PROVIDED DATA:
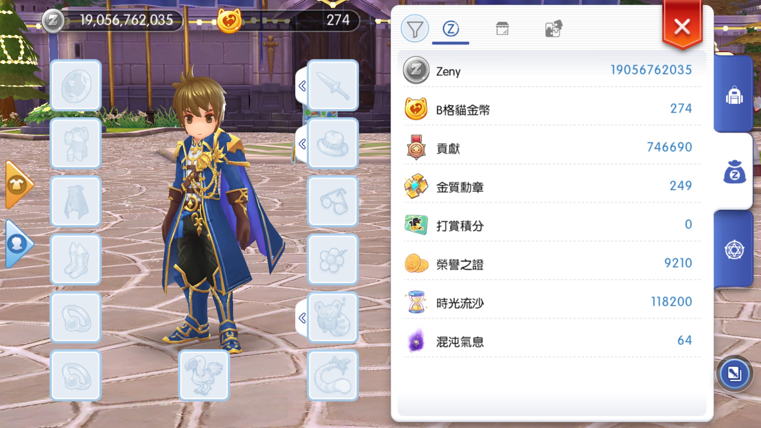Open the backpack inventory side tab
The image size is (761, 428).
[x=734, y=94]
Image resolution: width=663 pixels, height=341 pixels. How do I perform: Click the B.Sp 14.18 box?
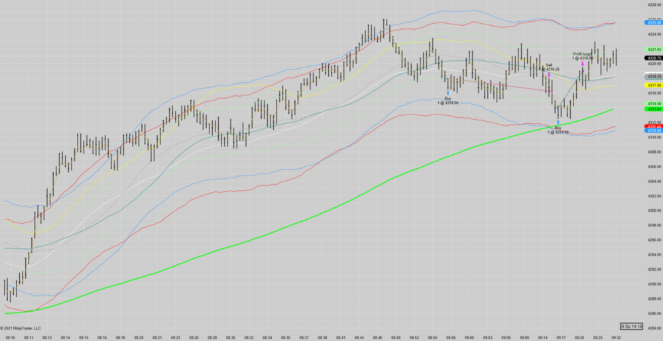click(x=631, y=326)
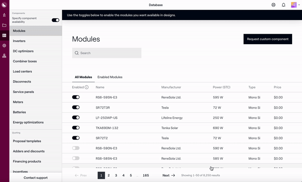Disable the RS6-595N-E3 module toggle
Screen dimensions: 302x182
(76, 97)
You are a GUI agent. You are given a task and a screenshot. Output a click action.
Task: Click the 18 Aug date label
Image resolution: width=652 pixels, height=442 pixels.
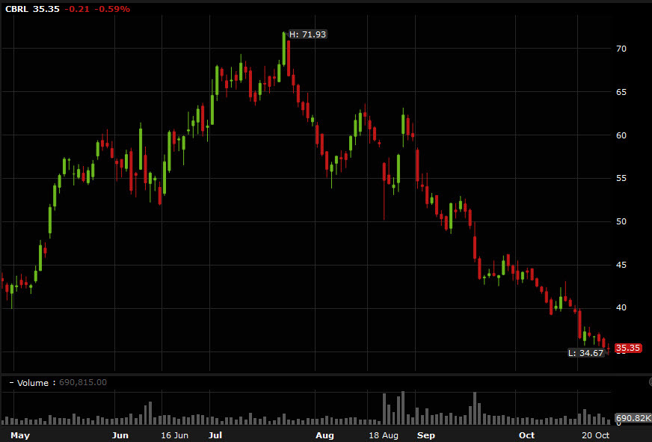pyautogui.click(x=382, y=435)
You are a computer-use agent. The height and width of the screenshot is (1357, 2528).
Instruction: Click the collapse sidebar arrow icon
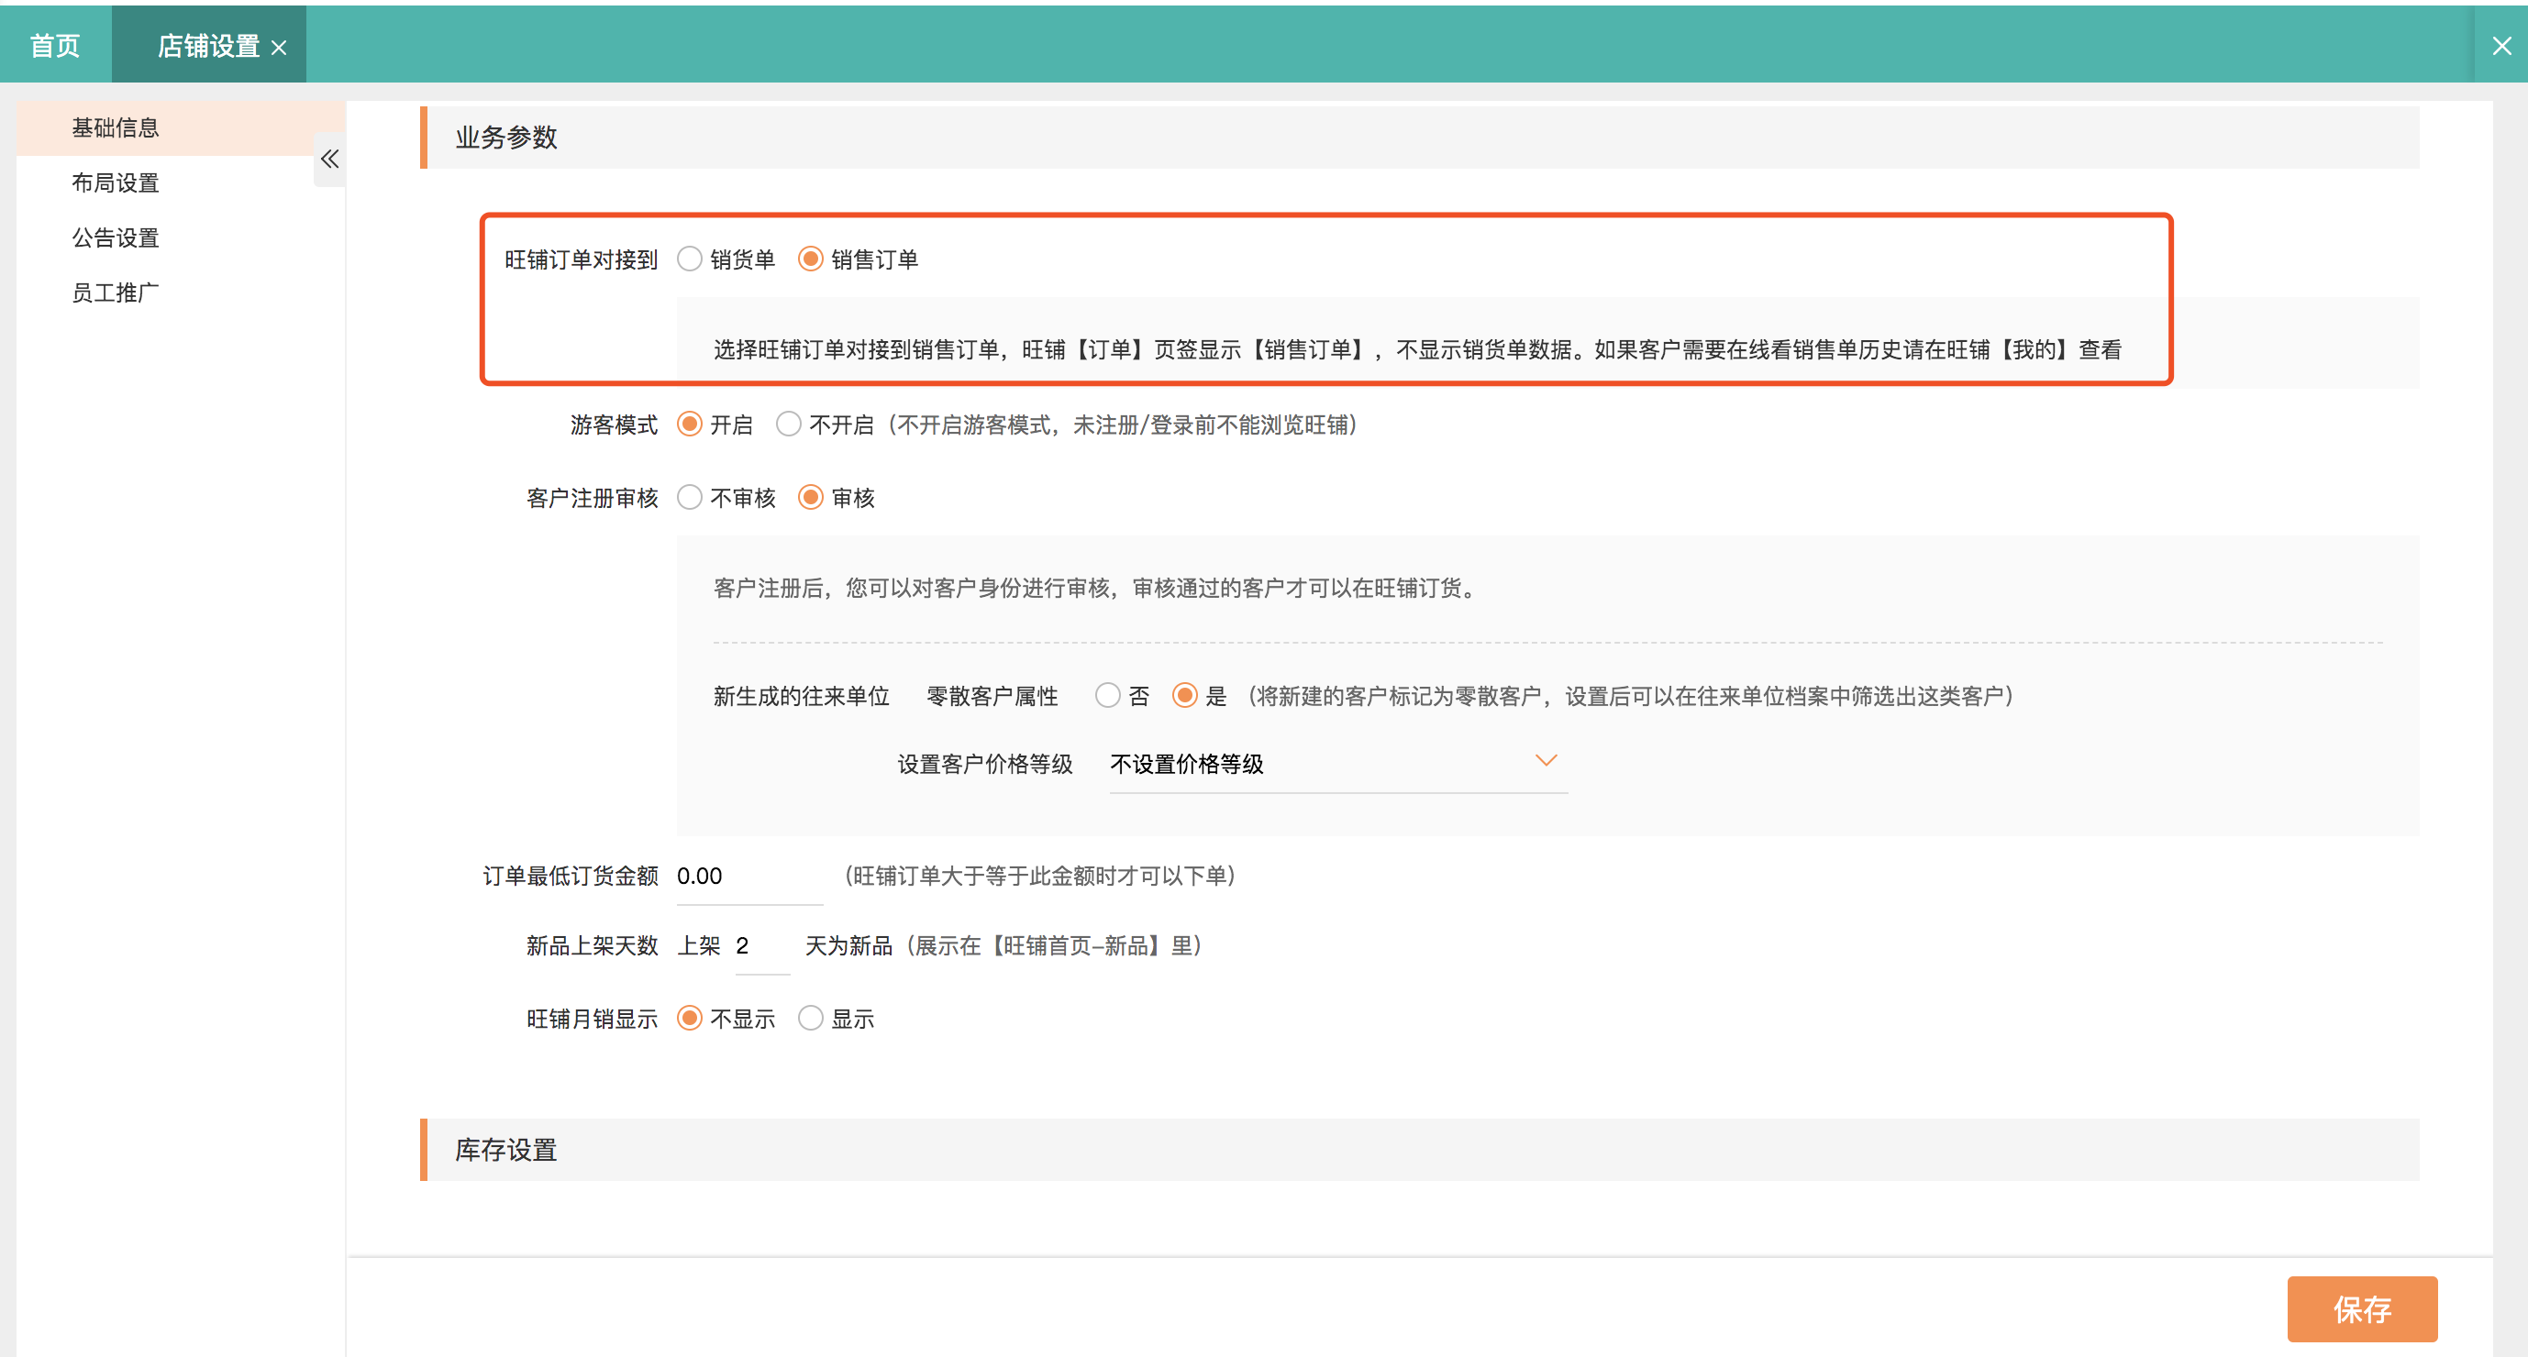tap(330, 157)
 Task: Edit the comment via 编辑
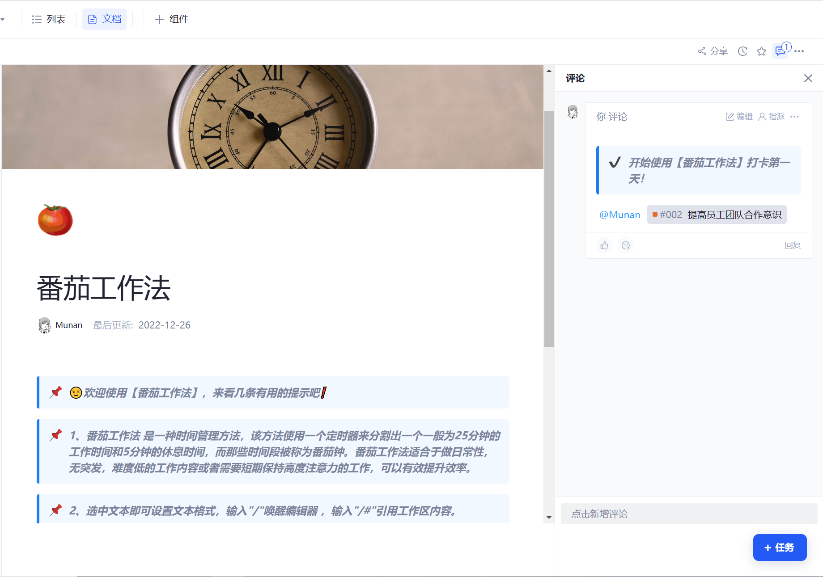[x=739, y=117]
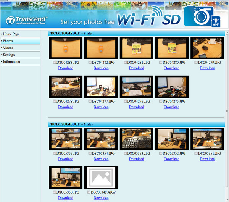Download DSC04281.JPG via its link

(x=136, y=68)
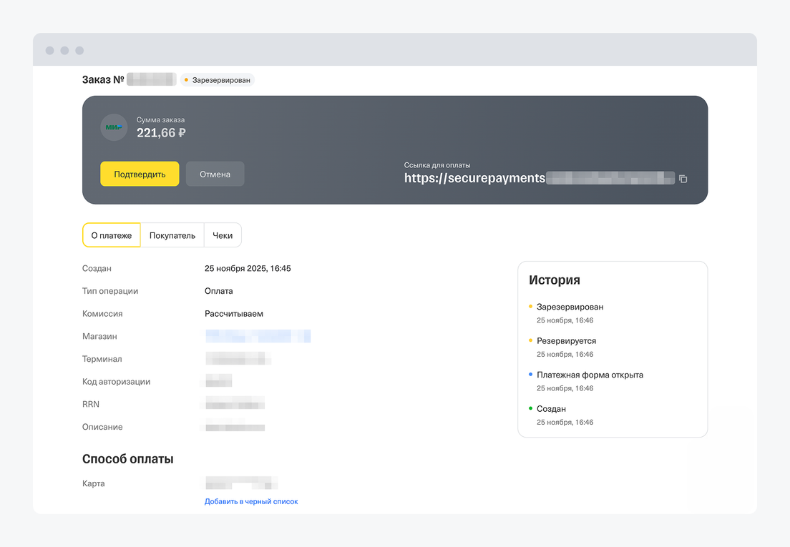
Task: Click the blurred Карта card number value
Action: point(241,483)
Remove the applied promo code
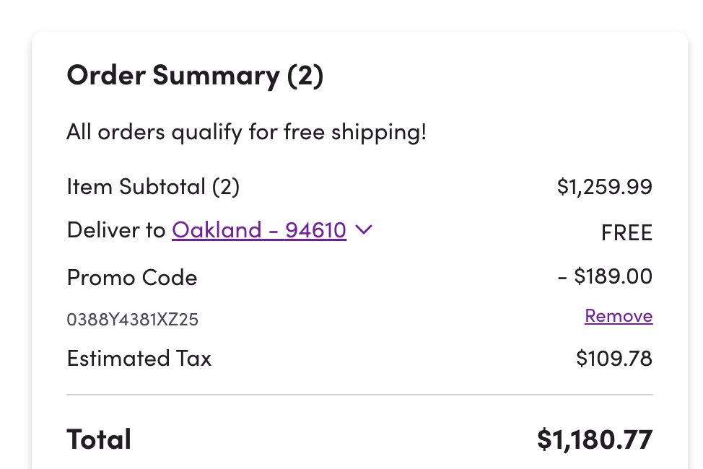Viewport: 703px width, 469px height. pos(619,316)
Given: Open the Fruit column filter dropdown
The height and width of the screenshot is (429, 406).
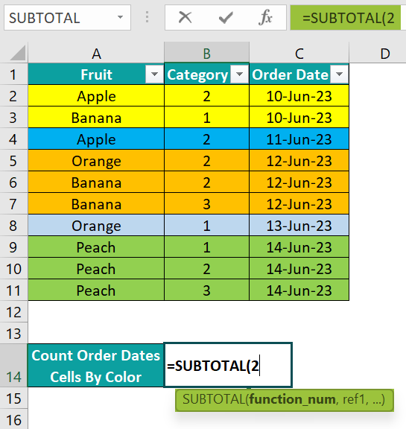Looking at the screenshot, I should tap(154, 74).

INSTRUCTIONS TO FOLLOW: Wherever the string "agent" appears in the listing above, show the whole line.

EXERCISE ANSWER:
You are a GUI agent. You are given a task and a screenshot. Output a click action.
You are a computer-use agent. The height and width of the screenshot is (1357, 2528).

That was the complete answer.